As long as the amount of float in the top pulley is a small fraction of the width between cogs, IMO, Shimano's approach is superior because it allows the chain to stay centered better and more quietly on a gear relatively well until a deliberate shift initiations derailment of the chain to another cog. As long as the float is a small fraction (e.g. less than 1/4th the gap between cogs) then an indexed shift will happen and complete just as fast. Yes, psychologically, some of us want to hear the grinding of chain on gears sooner. But the evolution to Hyperglide and more speeds on the rear happened very fast and a lot of it was due to pulley float along with ramps/teeth cutouts. The actual shifting these days occurs when the chain, under a lateral load by the top pulley reaches a release tooth (lower than most) and has a ramp that guides the chain to the next cog. We've all had that experience where we just missed that half rotation, and the crank slips a 1/4 turn or so and then we engage the next gear on a shift because we had to wait for the rear cassette to rotate a half turn over.

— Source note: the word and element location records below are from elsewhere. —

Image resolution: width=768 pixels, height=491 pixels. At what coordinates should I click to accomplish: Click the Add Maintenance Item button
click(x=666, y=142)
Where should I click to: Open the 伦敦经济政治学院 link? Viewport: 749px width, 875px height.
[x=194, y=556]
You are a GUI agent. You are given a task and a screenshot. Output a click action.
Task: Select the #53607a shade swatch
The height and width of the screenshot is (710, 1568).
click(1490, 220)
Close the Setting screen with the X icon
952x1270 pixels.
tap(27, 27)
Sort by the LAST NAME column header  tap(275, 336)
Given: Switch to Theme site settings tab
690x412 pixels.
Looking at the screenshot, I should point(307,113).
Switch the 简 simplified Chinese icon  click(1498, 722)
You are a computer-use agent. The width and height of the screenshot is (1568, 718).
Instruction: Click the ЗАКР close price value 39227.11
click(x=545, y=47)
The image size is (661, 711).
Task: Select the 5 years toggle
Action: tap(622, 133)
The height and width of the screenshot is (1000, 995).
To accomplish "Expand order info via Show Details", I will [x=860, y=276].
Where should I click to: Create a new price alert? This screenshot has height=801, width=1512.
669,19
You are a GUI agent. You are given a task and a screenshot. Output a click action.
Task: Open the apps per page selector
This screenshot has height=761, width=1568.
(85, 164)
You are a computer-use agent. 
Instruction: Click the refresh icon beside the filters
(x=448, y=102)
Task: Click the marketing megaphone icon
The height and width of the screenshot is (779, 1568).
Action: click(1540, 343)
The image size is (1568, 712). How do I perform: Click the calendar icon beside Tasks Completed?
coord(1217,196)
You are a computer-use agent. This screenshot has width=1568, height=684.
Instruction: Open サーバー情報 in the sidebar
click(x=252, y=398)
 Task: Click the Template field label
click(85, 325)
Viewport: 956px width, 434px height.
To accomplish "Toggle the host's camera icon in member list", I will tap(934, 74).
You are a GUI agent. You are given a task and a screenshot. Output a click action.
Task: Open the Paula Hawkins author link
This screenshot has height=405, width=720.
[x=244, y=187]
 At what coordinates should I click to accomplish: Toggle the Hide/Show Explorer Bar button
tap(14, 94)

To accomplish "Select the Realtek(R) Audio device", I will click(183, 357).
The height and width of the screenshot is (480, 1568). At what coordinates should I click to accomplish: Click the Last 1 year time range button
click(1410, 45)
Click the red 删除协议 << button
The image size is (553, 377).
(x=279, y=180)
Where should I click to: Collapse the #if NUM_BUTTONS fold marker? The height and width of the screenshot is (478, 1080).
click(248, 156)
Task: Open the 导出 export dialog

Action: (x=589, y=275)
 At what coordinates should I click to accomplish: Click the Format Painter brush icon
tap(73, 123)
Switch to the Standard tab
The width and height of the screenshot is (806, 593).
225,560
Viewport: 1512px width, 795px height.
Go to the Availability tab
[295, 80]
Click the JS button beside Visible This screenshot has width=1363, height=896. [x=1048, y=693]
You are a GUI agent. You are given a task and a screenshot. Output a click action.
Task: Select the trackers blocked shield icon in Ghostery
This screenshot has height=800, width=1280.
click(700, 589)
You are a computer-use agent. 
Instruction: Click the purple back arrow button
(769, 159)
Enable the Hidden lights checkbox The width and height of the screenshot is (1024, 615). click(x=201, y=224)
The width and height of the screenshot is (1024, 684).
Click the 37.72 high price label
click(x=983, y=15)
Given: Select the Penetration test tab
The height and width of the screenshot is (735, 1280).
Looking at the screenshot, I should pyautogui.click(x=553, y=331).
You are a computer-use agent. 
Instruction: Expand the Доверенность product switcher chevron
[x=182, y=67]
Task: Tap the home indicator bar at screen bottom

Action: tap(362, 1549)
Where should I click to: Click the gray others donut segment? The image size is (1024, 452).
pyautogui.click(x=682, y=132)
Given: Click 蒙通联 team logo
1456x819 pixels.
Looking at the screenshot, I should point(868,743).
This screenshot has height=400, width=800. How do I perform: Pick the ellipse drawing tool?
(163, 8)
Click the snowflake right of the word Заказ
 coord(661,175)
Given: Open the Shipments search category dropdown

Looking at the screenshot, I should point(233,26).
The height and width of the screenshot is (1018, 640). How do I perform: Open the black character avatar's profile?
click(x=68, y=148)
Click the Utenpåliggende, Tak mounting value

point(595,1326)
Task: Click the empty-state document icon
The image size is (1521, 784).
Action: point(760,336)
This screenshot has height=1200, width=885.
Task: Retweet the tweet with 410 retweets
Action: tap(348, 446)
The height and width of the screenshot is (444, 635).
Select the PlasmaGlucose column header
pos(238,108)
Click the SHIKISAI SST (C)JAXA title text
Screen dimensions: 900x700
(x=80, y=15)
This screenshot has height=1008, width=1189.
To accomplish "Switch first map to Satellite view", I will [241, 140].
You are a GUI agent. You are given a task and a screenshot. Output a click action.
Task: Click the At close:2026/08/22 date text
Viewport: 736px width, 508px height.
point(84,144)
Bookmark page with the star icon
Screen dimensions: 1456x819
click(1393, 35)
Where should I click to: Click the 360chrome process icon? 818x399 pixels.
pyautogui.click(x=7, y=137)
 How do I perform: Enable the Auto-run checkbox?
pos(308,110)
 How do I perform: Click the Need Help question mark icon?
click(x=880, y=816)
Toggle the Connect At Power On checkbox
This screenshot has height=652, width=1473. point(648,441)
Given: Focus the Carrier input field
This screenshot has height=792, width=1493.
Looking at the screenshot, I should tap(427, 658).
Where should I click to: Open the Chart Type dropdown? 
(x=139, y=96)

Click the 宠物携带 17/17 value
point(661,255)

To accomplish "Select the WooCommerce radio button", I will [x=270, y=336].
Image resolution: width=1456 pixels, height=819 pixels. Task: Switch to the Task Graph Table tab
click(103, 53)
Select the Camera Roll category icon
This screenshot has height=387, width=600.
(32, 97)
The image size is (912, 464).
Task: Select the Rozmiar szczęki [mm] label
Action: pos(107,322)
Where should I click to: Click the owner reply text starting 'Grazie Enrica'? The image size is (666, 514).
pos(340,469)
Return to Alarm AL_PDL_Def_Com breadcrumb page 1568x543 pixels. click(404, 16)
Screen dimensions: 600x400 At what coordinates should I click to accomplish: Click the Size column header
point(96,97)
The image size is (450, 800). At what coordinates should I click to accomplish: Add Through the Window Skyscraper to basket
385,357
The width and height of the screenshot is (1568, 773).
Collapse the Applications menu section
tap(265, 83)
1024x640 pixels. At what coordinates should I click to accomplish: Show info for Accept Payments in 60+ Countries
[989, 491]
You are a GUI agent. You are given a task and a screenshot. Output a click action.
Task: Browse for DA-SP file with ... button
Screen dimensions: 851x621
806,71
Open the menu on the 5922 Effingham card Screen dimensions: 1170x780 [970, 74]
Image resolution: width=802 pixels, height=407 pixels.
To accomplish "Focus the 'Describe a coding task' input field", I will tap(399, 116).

So unlike the old days of heavy wear and tear requiring that we lighten our pedal stroke during shifts, a lot of riders are grinding hard and shift anyway, under load. I don't because I've grown up on the old school under friction shifting. But today's shifting has changed the way many newer riders approach shifting.
And I believe this is why Di2 has floating pulleys. Because it's going to shift for you and it leverages release locations on the cassette in conjunction with floating top pulley to allow the shift to happen under relative load without the need to lighten up much, but the cost of course is a slight amount of latency to get the shift lined up with cog tooth, ramp, and pulley ready. For some of us, I'm sure, this is bad because it seems less responsive. But I think that there is little advantage, even with top riders, to them shifting under load manually without pulley float. It only risks higher wear and lateral forces on the pulley and creates greater opportunity for misadjustment which would suck in the middle of a ride.
And one more thing that floating pulleys fix. Big riders with power going up a hill. Not all frames flex and reduce cable tension. But many do. And that's enough to really grind the gears and make noise.
In the end, the real test is how long it takes from initiation of shift to completion and how precise the adjustment has to be. I think Shimano's engineers have tested this and that's why they continue to have floating RD top pulleys. We could argue how the float might make shift initiation that much slower or reduce later load to applied to initiate a shift, but I think the design center around shifting has changed for all makers and we no longer truly derail chains so much as synchronize the shift with a location and ramp on the rear cog and allow the chain, with minimal side load, to be released to catch an adjacent cog. In this different design center, we don't need much side load, and we don't need to force the chain off one cog by rapid, forceful action. We just let it happen when the cogs line up twice per revolution in the rear for that to happen.
It's sort of like PCs and DRAM. We used to have chipsets with memory management that would page fault on a physical address request when it wasn't found in cache, and we'd randomly fetch that page. Then we evolved to have memory pre-fetchers, and now we have a synchronous bus that fetches memory every multiple clock cycles and only fetch pages memory, like every 12 or 15 ticks of the CPU. If you miss, then you gotta wait another 15 ticks or so. But overall, the speed of computers continues to go up. I would make the floating pulley akin to level zero cache. It holds data and instructions for the CPU and feeds the CPUs allowing it to keep pipelines full, meanwhile, page fetching occurs on a regular cycle to fill the cache but the cache keeps up with the CPU and keeps feeding it regardless. Question we're sort of asking here is if the cache has to be perfectly aligned to the CPU. And I ask how many cores does the CPU have and do they share that cache? We discussed all the possible things why Shimano put float into their top RD pulleys. Well, if multiple cores require coherent cache to pull data and instructions from, then it would be good to implement float so we don't thrash memory and TLBs and stall processors. Float is sometimes good.
Last edited by gyozadude; 07-02-13 at 04:35 PM.